- **Supplied text**:
────
See our Best of Detroit 2020 winners.

Phantasmagoria 

When acoustic jangle meets high-tech

With their fresh, underage faces gracing the sun-splashed cover of MT's 2011 Blowout issue, Phantasmagoria seemed to signal a new freshman class in Detroit's music school. They set out to make "electro" sound "earthier," teasing warmer ambience with their synthesizers and tapping bongos and timbales across motherboards and oscillators. Their computers have "hearts of gold," proven enough by their penchant for covering Neil Young (or even Nirvana's "Heart-Shaped Box)."

"I just enjoy the peace that being secluded in nature brings," says singer Lianna Vanicelli of her and Christopher Jarvis' reverence for camping and traveling — and how it informs their music. "The sky at night, fresh air, forest scents, swimming in Lake Michigan, hiking the dunes and the constant beautiful sights." These techno-minded outdoorsy types, unveil their second album, Currents, this week.


1 

Vanicelli's actually a natural and Jarvis used to be a hardcore punk rocker. Vanicelli's radiant, sometimes wintry voice is as crucial to their sound as Jarvis' shimmering synths and fuzz-burst beats. Dynamic as her vocals are, she wasn't a choirgirl, and actually only took a couple singing lessons before dropping it and joining her first rock band at age 15. Teenage Jarvis, meanwhile, wasn't a computer nerd; he started music on the guitar and shredded in punk bands, then indie-rock bands, eventually joining one that featured Vanicelli as a singer. He was so struck by Vanicelli's crooning that he started writing laptop-demos via the GarageBand program, designed personally for her.
────
- **Material for this task**:
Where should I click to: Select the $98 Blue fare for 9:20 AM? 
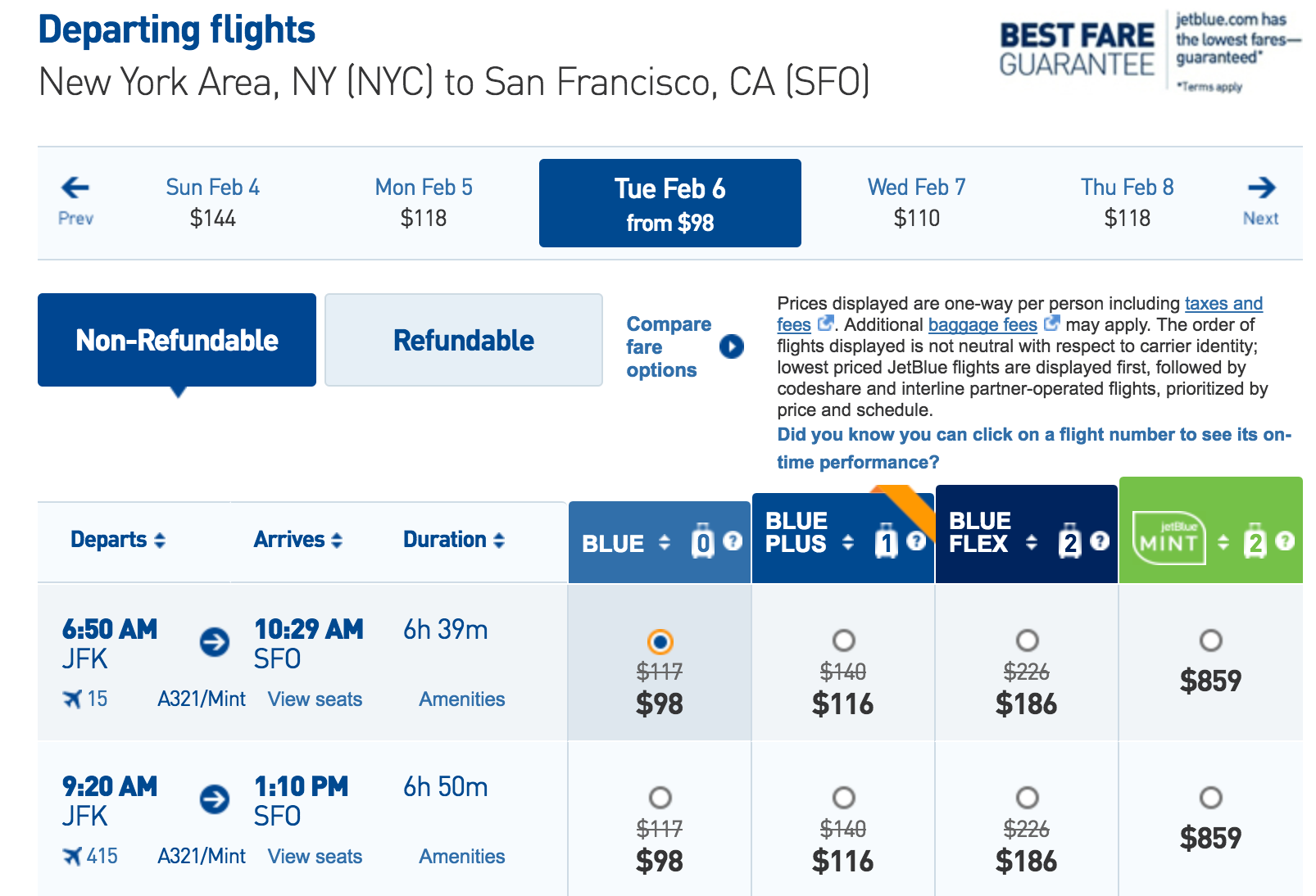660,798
────
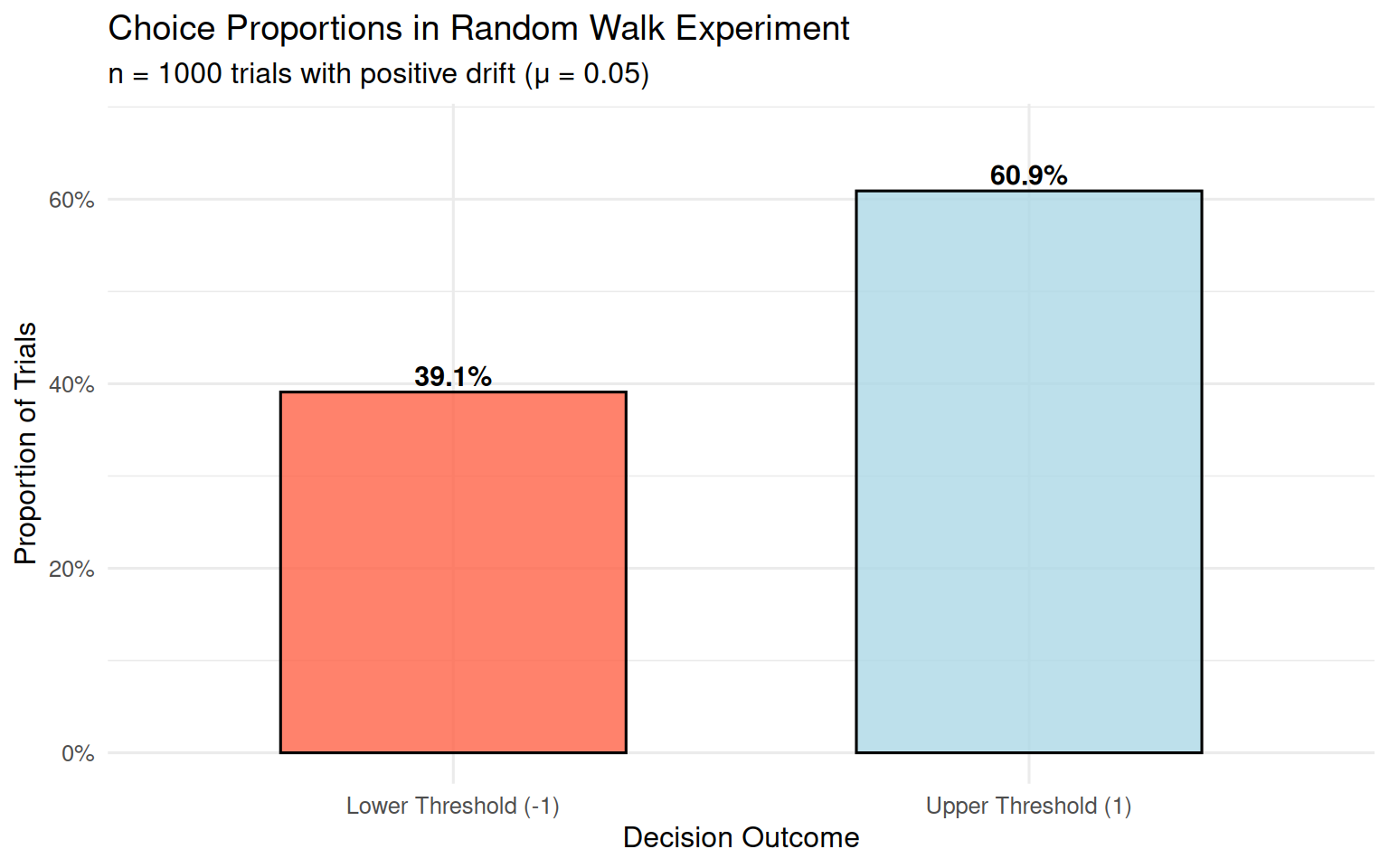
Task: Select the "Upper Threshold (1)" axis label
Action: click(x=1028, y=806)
────
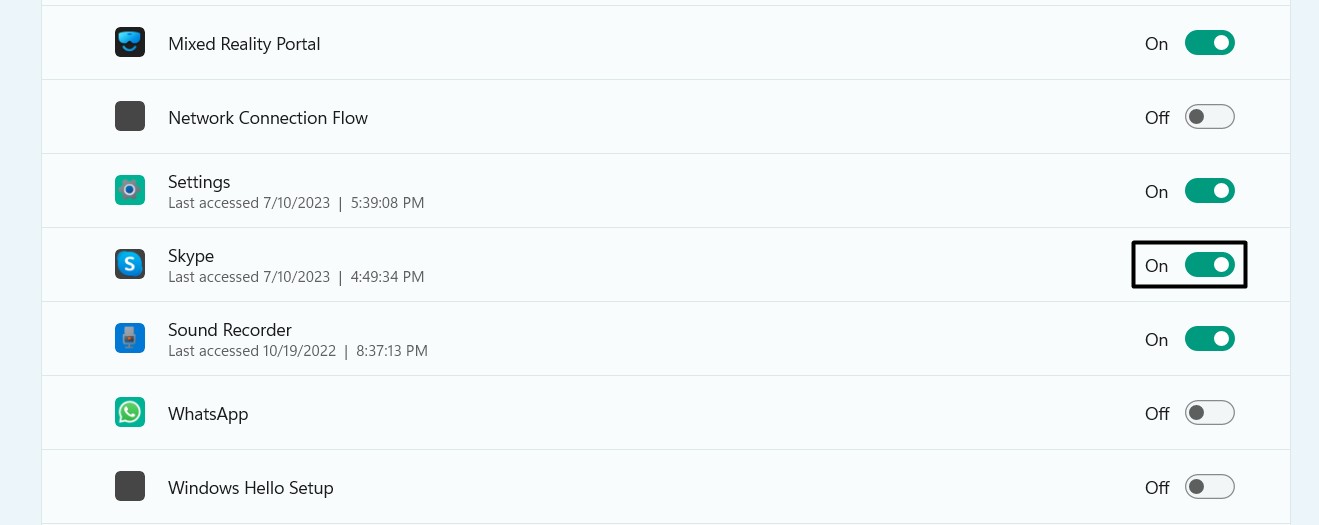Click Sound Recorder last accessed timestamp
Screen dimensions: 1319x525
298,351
────
- **Brief A**: Return each line of the rows that contains the string "Select", matching case exactly.
- **Brief B**: Extend the Phantasmagoria article, starting right after its final sentence.

- **Task response A**:
Where should I click to: Select the $98 Blue fare for 9:20 AM? 
Task: Select the "Upper Threshold (1)" axis label

- **Task response B**:
2 

They didn't really "intend to make an album," the first time around. Last year's Spirit "was just random, really," Jarvis admits. The songs came together pretty fast, built around random loops spun by Jarvis, then supplemented and sweetened by Vanicelli's words and melodies. Currents, in contrast, was written as a whole, Jarvis says, with more attention to detail (though he admits he was already "meticulous" enough with mixing, re-mixing, re-editing, etc). This, Vanicelli says, is their "actual 'first' album." 


3 

You can pre-program shades of the human touch. Jarvis occasionally "makes drums off-time on purpose" inside Phantasmagoria songs. He wasn't sure why, he confided to Steve Kendzorski, bassist-drummer of local duo Illy Mack, while the two bands spent an evening together discussing their respective recordings. Kendzorski, who, with Illy guitarist-singer Jen David covered a Phantasmagoria song at Blowout last March, suspects Jarvis does this on his computer-based songs "because it just feels good. Because it's not on mechanically."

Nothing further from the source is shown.